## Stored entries
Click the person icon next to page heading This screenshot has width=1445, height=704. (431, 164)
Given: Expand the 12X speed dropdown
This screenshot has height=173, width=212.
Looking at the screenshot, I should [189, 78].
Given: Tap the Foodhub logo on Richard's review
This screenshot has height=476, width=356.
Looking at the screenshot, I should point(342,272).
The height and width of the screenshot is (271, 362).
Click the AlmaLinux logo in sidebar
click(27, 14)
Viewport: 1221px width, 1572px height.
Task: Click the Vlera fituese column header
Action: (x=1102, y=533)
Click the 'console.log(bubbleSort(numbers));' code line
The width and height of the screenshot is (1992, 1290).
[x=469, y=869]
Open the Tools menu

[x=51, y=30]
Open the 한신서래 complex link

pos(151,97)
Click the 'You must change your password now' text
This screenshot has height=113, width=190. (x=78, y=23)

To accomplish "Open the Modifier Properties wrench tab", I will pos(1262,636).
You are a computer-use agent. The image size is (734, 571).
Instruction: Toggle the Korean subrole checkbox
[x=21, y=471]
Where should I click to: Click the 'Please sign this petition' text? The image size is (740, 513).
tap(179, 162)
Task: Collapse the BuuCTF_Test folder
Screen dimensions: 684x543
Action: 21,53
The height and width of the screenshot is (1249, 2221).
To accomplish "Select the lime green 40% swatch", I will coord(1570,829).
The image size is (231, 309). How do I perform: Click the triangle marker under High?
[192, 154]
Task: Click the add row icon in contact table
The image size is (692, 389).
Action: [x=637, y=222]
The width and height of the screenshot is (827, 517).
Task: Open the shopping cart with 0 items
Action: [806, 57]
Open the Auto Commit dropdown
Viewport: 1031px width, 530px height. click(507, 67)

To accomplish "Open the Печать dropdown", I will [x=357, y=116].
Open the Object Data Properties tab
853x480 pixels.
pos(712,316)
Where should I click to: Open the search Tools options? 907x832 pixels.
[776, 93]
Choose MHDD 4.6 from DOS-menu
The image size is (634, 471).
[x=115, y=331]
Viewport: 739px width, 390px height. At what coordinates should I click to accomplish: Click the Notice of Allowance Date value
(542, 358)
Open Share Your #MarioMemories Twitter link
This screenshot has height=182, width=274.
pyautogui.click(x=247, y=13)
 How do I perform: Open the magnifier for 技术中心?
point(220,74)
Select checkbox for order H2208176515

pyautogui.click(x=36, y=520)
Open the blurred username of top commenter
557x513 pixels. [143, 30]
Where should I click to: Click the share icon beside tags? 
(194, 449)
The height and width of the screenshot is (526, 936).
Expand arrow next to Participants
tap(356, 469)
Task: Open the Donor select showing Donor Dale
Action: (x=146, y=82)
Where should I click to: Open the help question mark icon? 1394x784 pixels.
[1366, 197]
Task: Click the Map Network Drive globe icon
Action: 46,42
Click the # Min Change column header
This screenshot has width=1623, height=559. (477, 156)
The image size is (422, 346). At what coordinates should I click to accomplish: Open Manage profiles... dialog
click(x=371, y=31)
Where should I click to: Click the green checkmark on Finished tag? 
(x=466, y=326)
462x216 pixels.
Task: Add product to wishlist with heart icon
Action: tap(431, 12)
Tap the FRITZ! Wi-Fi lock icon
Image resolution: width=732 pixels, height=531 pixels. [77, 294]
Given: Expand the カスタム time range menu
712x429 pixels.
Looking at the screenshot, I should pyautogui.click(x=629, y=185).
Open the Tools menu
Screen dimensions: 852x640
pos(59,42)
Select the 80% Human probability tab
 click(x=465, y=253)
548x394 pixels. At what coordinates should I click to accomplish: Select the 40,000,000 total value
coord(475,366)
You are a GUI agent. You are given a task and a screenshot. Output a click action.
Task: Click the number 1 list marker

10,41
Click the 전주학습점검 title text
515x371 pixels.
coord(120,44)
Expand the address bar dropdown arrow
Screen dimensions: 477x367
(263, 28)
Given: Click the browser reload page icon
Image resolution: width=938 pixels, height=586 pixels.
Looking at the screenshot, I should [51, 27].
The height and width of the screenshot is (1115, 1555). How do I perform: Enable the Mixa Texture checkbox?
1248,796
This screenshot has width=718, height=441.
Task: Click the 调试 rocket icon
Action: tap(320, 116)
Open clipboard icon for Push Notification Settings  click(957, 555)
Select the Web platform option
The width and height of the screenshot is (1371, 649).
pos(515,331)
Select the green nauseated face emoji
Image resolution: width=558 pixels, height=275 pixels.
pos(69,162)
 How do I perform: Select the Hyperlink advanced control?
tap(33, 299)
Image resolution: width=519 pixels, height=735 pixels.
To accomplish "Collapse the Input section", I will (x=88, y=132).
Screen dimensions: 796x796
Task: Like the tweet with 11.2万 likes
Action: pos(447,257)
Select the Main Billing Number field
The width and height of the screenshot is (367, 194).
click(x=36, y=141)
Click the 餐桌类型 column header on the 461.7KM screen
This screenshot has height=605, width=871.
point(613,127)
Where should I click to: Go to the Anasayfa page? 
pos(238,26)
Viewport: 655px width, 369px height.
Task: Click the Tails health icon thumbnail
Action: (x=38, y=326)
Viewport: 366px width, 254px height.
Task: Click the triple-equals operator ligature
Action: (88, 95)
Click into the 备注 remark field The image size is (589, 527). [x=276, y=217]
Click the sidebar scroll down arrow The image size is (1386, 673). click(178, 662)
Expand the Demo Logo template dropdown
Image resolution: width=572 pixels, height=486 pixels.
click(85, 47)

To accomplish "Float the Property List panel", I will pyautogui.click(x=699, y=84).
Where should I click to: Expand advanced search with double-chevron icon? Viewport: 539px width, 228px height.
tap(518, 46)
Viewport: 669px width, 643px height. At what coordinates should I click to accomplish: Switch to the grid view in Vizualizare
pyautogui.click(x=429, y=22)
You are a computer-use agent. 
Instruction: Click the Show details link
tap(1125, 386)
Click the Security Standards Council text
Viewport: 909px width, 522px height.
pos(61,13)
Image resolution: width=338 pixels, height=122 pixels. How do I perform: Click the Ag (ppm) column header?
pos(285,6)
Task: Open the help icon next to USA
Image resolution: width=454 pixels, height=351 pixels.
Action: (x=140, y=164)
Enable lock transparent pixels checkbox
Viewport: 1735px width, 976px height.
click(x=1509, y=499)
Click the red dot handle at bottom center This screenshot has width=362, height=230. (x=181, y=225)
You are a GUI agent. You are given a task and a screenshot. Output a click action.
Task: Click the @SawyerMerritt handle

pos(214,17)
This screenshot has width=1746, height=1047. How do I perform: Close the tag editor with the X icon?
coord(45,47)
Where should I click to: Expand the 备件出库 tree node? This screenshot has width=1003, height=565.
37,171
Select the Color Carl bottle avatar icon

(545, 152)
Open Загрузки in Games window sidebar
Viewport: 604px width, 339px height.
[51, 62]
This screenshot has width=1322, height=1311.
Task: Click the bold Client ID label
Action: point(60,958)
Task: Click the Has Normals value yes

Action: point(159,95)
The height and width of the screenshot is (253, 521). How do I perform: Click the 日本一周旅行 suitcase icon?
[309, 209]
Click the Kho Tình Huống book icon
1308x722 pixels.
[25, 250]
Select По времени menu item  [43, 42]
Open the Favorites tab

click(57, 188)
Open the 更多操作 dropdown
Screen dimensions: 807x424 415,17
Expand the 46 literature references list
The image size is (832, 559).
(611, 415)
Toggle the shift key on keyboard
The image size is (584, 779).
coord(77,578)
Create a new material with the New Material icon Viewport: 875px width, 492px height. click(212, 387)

## WORK REQUIRED
Substitute "menu" for "dropdown" in the records from their start through the line holding "will [x=357, y=116].", inclusive, and reproduce only those lines with nothing else altered.

## RESULT BELOW
Click the person icon next to page heading This screenshot has width=1445, height=704. (431, 164)
Given: Expand the 12X speed menu
This screenshot has height=173, width=212.
Looking at the screenshot, I should [189, 78].
Given: Tap the Foodhub logo on Richard's review
This screenshot has height=476, width=356.
Looking at the screenshot, I should point(342,272).
The height and width of the screenshot is (271, 362).
Click the AlmaLinux logo in sidebar
click(27, 14)
Viewport: 1221px width, 1572px height.
Task: Click the Vlera fituese column header
Action: (x=1102, y=533)
Click the 'console.log(bubbleSort(numbers));' code line
The width and height of the screenshot is (1992, 1290).
[x=469, y=869]
Open the Tools menu

[x=51, y=30]
Open the 한신서래 complex link

pos(151,97)
Click the 'You must change your password now' text
This screenshot has height=113, width=190. (x=78, y=23)

To accomplish "Open the Modifier Properties wrench tab", I will pos(1262,636).
You are a computer-use agent. The image size is (734, 571).
Instruction: Toggle the Korean subrole checkbox
[x=21, y=471]
Where should I click to: Click the 'Please sign this petition' text? The image size is (740, 513).
tap(179, 162)
Task: Collapse the BuuCTF_Test folder
Screen dimensions: 684x543
Action: 21,53
The height and width of the screenshot is (1249, 2221).
To accomplish "Select the lime green 40% swatch", I will coord(1570,829).
The image size is (231, 309). How do I perform: Click the triangle marker under High?
[192, 154]
Task: Click the add row icon in contact table
The image size is (692, 389).
Action: [x=637, y=222]
The width and height of the screenshot is (827, 517).
Task: Open the shopping cart with 0 items
Action: [806, 57]
Open the Auto Commit menu
Viewport: 1031px width, 530px height. click(507, 67)

To accomplish "Open the Печать menu", I will [x=357, y=116].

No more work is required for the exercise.